(Stored data)
=====
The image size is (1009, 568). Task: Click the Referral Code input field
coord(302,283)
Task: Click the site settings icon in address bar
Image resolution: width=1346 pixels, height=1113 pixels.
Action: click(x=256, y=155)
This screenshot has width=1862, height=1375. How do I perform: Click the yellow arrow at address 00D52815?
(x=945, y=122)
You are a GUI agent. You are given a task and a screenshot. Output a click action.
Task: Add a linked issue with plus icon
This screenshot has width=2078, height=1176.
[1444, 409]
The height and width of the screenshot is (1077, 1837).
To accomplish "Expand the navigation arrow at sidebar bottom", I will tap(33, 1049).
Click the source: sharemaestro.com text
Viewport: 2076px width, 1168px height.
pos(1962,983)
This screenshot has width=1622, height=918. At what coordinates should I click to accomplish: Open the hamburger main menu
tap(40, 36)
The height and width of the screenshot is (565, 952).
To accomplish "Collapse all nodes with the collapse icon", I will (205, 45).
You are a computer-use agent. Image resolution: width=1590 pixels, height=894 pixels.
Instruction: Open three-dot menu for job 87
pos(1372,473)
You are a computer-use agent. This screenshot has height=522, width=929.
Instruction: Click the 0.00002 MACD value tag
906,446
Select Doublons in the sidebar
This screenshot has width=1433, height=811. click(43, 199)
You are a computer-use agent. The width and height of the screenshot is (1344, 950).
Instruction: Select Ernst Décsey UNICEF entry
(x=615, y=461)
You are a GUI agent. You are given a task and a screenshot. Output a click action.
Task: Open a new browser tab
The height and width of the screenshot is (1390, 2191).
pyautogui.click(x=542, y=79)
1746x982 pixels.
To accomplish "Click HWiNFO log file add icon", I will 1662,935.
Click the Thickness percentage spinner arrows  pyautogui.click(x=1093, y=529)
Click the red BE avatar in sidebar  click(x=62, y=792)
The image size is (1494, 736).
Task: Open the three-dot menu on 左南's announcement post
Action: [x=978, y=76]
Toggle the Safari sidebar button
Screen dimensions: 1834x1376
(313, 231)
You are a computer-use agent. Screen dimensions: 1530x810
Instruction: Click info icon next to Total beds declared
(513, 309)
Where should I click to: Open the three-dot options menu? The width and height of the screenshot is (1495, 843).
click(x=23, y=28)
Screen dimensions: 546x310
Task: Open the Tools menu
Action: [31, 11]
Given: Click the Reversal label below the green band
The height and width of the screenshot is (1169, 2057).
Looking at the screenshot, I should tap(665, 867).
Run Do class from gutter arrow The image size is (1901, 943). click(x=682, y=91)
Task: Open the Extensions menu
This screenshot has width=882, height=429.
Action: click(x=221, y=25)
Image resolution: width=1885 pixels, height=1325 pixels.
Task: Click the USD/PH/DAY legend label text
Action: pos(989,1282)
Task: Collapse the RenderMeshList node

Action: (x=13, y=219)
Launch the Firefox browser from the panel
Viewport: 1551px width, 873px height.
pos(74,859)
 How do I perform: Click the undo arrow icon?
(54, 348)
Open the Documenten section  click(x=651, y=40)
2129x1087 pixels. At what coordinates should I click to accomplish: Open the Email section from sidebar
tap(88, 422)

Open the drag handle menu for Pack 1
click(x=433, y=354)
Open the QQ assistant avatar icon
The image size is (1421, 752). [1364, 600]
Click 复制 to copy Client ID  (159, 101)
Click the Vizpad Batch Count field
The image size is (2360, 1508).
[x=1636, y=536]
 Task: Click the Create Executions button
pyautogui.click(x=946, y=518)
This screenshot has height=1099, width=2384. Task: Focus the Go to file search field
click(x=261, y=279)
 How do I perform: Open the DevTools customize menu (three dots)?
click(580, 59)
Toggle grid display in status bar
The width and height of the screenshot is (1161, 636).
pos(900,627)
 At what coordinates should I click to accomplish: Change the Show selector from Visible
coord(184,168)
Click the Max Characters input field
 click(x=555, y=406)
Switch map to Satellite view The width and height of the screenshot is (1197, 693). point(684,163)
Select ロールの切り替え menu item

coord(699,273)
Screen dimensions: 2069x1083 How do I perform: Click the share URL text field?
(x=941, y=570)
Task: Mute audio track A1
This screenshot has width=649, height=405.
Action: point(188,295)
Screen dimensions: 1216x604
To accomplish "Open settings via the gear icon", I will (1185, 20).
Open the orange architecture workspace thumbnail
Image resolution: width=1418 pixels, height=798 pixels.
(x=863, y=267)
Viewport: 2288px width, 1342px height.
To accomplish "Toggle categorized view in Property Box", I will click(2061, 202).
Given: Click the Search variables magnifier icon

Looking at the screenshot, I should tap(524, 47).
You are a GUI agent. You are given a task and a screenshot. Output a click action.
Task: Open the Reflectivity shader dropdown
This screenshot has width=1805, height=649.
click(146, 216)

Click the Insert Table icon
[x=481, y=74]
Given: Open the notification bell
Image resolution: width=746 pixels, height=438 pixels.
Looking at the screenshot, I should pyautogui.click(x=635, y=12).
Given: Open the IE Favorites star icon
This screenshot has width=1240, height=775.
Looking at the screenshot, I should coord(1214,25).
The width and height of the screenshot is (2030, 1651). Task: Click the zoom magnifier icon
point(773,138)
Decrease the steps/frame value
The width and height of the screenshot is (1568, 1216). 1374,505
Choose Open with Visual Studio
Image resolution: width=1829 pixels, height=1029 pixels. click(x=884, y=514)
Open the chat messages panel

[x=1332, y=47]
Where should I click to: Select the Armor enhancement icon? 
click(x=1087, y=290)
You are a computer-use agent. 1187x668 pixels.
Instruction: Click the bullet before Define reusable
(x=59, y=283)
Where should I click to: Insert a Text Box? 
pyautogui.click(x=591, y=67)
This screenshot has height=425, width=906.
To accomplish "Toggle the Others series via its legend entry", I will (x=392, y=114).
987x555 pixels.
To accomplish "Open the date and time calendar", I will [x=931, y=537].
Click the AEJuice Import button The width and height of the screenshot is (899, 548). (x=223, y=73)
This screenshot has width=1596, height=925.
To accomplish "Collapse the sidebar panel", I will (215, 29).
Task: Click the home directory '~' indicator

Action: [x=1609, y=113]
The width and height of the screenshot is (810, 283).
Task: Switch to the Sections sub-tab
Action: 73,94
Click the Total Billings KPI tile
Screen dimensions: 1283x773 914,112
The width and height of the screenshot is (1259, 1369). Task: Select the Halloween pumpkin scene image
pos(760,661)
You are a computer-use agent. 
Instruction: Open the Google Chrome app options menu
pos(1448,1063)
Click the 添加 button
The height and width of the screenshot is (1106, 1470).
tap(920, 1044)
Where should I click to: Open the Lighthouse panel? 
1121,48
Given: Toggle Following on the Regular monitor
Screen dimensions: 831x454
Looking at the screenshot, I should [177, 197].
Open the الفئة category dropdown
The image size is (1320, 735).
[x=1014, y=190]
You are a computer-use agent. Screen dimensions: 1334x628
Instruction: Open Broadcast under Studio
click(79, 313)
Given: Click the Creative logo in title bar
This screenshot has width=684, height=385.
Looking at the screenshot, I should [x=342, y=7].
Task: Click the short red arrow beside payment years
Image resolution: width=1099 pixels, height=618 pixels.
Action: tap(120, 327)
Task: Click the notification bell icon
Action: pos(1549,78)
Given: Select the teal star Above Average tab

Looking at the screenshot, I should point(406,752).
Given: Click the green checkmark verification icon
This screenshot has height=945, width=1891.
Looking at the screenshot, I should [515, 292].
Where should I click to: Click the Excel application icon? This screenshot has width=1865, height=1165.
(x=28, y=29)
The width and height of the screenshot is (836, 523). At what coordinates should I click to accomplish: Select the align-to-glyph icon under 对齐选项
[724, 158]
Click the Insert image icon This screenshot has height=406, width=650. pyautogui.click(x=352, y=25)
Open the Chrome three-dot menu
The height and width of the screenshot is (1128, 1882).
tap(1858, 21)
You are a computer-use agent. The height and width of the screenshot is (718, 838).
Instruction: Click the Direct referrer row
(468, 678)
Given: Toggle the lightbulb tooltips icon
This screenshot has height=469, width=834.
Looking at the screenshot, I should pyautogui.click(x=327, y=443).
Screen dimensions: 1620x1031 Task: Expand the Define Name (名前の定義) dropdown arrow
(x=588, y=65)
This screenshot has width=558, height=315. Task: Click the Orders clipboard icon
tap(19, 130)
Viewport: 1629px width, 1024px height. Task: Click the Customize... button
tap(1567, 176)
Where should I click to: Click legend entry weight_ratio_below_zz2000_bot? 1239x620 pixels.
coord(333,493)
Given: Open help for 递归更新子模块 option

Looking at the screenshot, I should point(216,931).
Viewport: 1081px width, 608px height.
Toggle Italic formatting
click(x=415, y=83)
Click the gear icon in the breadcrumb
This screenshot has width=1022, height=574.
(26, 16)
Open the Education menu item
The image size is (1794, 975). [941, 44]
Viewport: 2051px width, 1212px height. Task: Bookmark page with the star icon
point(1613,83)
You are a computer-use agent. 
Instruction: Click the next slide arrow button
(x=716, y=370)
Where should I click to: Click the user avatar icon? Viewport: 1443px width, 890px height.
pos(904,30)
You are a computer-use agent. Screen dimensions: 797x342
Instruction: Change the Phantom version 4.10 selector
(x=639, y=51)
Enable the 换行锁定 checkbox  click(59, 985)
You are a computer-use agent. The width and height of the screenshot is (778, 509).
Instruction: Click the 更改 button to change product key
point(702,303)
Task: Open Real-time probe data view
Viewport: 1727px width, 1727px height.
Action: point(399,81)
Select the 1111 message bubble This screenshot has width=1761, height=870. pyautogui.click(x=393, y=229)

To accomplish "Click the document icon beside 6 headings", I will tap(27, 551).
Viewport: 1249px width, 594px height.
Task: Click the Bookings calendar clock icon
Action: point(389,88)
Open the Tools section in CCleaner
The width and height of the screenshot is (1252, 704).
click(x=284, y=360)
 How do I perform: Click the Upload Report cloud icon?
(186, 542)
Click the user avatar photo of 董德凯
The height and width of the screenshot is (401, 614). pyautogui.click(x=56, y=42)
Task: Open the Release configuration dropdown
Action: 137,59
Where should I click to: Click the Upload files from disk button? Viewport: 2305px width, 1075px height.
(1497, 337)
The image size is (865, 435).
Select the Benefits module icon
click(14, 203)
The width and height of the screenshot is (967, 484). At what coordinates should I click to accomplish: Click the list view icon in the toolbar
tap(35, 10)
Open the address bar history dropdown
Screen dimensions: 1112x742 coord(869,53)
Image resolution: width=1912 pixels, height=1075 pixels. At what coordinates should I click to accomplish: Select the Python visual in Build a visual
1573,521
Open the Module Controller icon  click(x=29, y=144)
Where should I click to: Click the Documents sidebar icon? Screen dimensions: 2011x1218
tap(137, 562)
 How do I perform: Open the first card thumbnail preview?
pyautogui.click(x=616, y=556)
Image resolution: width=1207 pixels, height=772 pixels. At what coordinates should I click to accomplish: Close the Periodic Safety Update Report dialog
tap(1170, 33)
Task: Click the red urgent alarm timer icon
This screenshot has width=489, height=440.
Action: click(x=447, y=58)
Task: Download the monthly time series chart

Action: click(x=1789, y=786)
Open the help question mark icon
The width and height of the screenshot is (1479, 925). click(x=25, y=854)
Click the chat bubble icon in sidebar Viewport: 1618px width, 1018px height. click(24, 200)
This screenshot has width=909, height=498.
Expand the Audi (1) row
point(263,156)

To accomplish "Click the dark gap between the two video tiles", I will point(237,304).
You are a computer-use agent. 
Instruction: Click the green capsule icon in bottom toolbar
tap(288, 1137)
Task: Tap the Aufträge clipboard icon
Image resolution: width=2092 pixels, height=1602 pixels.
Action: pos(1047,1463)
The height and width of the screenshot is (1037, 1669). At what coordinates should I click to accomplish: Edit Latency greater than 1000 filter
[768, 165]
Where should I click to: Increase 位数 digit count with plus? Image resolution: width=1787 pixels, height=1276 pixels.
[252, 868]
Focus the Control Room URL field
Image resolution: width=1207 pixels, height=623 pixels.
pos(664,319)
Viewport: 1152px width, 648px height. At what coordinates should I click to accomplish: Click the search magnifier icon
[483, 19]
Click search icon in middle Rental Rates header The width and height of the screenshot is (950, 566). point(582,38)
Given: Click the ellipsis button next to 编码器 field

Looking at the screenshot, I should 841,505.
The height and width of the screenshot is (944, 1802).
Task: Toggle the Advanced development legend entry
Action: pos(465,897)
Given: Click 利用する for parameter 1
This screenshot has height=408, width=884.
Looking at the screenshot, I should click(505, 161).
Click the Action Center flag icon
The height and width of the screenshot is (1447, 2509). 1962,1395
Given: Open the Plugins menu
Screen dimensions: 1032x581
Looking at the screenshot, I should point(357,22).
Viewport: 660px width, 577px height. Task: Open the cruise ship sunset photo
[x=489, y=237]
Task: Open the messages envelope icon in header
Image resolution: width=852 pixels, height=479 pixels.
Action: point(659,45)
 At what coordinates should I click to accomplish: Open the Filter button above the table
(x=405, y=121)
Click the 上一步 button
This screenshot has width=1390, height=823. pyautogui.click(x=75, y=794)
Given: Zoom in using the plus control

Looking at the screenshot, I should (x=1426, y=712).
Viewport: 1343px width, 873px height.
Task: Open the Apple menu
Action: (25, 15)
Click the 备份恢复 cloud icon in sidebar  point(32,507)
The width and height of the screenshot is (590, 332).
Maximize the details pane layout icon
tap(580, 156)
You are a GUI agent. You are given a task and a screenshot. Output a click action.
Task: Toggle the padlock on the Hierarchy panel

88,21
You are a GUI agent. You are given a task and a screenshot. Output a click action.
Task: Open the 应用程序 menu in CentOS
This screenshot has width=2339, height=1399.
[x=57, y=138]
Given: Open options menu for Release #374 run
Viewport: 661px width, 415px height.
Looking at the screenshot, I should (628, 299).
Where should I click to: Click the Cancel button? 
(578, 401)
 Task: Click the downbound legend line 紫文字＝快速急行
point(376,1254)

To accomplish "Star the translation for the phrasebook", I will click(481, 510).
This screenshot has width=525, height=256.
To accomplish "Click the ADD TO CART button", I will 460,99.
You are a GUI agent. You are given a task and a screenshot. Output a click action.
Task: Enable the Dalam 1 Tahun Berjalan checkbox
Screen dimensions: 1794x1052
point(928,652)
=====
*REQUIRED ACTION*: Search the entries for the word "header" and copy every line that holds it.

*OUTPUT FOR THIS EXERCISE*:
Click search icon in middle Rental Rates header The width and height of the screenshot is (950, 566). point(582,38)
Task: Open the messages envelope icon in header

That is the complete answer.